**Task objective:**
Can you convert every line of the records below into a JSON list of strings, one string per line, leaving out blank lines?

**Supplied material:**
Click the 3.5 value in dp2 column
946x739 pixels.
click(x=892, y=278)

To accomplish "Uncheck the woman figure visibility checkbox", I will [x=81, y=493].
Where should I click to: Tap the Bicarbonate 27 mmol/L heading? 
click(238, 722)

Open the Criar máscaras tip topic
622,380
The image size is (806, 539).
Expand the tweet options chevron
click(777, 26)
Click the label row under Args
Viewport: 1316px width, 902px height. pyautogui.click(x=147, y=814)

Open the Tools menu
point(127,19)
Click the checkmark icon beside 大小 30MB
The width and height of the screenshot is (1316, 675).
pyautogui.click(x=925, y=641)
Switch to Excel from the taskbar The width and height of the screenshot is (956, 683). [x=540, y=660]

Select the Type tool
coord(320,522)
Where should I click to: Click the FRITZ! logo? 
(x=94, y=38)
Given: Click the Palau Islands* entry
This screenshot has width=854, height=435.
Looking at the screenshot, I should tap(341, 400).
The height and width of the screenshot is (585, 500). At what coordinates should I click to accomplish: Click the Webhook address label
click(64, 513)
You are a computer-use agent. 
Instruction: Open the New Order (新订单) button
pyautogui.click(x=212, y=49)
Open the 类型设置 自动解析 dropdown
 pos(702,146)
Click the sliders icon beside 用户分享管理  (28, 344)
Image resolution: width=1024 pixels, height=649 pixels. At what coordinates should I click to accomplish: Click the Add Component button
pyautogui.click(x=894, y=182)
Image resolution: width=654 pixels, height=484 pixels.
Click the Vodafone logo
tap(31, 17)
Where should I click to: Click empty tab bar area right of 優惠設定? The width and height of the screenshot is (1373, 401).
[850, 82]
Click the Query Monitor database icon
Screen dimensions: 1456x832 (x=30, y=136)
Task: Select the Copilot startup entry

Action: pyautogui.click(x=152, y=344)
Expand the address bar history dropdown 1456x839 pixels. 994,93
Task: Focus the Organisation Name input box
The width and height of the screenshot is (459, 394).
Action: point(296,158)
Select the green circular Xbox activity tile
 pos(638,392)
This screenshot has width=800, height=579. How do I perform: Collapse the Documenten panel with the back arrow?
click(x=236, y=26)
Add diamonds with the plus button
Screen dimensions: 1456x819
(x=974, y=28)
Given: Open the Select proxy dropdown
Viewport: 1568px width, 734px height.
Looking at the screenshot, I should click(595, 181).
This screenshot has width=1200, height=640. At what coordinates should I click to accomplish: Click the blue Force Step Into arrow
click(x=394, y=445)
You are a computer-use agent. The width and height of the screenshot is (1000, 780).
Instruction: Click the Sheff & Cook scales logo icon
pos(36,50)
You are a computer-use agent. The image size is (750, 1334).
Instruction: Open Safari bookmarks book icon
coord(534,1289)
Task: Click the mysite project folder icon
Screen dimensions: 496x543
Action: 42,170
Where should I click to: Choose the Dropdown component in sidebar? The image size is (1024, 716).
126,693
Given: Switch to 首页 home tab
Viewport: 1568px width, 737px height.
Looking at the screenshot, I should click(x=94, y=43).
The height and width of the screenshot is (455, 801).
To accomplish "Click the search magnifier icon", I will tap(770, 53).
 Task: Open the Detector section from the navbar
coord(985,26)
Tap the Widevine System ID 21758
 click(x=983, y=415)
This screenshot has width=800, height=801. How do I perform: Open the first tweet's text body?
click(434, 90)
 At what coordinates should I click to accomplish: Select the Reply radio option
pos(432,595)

**Full answer:**
[
  "Click the 3.5 value in dp2 column",
  "946x739 pixels.",
  "click(x=892, y=278)",
  "To accomplish \"Uncheck the woman figure visibility checkbox\", I will [x=81, y=493].",
  "Where should I click to: Tap the Bicarbonate 27 mmol/L heading? ",
  "click(238, 722)",
  "Open the Criar máscaras tip topic",
  "622,380",
  "The image size is (806, 539).",
  "Expand the tweet options chevron",
  "click(777, 26)",
  "Click the label row under Args",
  "Viewport: 1316px width, 902px height. pyautogui.click(x=147, y=814)",
  "Open the Tools menu",
  "point(127,19)",
  "Click the checkmark icon beside 大小 30MB",
  "The width and height of the screenshot is (1316, 675).",
  "pyautogui.click(x=925, y=641)",
  "Switch to Excel from the taskbar The width and height of the screenshot is (956, 683). [x=540, y=660]",
  "Select the Type tool",
  "coord(320,522)",
  "Where should I click to: Click the FRITZ! logo? ",
  "(x=94, y=38)",
  "Given: Click the Palau Islands* entry",
  "This screenshot has width=854, height=435.",
  "Looking at the screenshot, I should tap(341, 400).",
  "The height and width of the screenshot is (585, 500). At what coordinates should I click to accomplish: Click the Webhook address label",
  "click(64, 513)",
  "You are a computer-use agent. ",
  "Instruction: Open the New Order (新订单) button",
  "pyautogui.click(x=212, y=49)",
  "Open the 类型设置 自动解析 dropdown",
  " pos(702,146)",
  "Click the sliders icon beside 用户分享管理  (28, 344)",
  "Image resolution: width=1024 pixels, height=649 pixels. At what coordinates should I click to accomplish: Click the Add Component button",
  "pyautogui.click(x=894, y=182)",
  "Image resolution: width=654 pixels, height=484 pixels.",
  "Click the Vodafone logo",
  "tap(31, 17)",
  "Where should I click to: Click empty tab bar area right of 優惠設定? The width and height of the screenshot is (1373, 401).",
  "[850, 82]",
  "Click the Query Monitor database icon",
  "Screen dimensions: 1456x832 (x=30, y=136)",
  "Task: Select the Copilot startup entry",
  "Action: pyautogui.click(x=152, y=344)",
  "Expand the address bar history dropdown 1456x839 pixels. 994,93",
  "Task: Focus the Organisation Name input box",
  "The width and height of the screenshot is (459, 394).",
  "Action: point(296,158)",
  "Select the green circular Xbox activity tile",
  " pos(638,392)",
  "This screenshot has width=800, height=579. How do I perform: Collapse the Documenten panel with the back arrow?",
  "click(x=236, y=26)",
  "Add diamonds with the plus button",
  "Screen dimensions: 1456x819",
  "(x=974, y=28)",
  "Given: Open the Select proxy dropdown",
  "Viewport: 1568px width, 734px height.",
  "Looking at the screenshot, I should click(595, 181).",
  "This screenshot has width=1200, height=640. At what coordinates should I click to accomplish: Click the blue Force Step Into arrow",
  "click(x=394, y=445)",
  "You are a computer-use agent. The width and height of the screenshot is (1000, 780).",
  "Instruction: Click the Sheff & Cook scales logo icon",
  "pos(36,50)",
  "You are a computer-use agent. The image size is (750, 1334).",
  "Instruction: Open Safari bookmarks book icon",
  "coord(534,1289)",
  "Task: Click the mysite project folder icon",
  "Screen dimensions: 496x543",
  "Action: 42,170",
  "Where should I click to: Choose the Dropdown component in sidebar? The image size is (1024, 716).",
  "126,693",
  "Given: Switch to 首页 home tab",
  "Viewport: 1568px width, 737px height.",
  "Looking at the screenshot, I should click(x=94, y=43).",
  "The height and width of the screenshot is (455, 801).",
  "To accomplish \"Click the search magnifier icon\", I will tap(770, 53).",
  " Task: Open the Detector section from the navbar",
  "coord(985,26)",
  "Tap the Widevine System ID 21758",
  " click(x=983, y=415)",
  "This screenshot has width=800, height=801. How do I perform: Open the first tweet's text body?",
  "click(434, 90)",
  " At what coordinates should I click to accomplish: Select the Reply radio option",
  "pos(432,595)"
]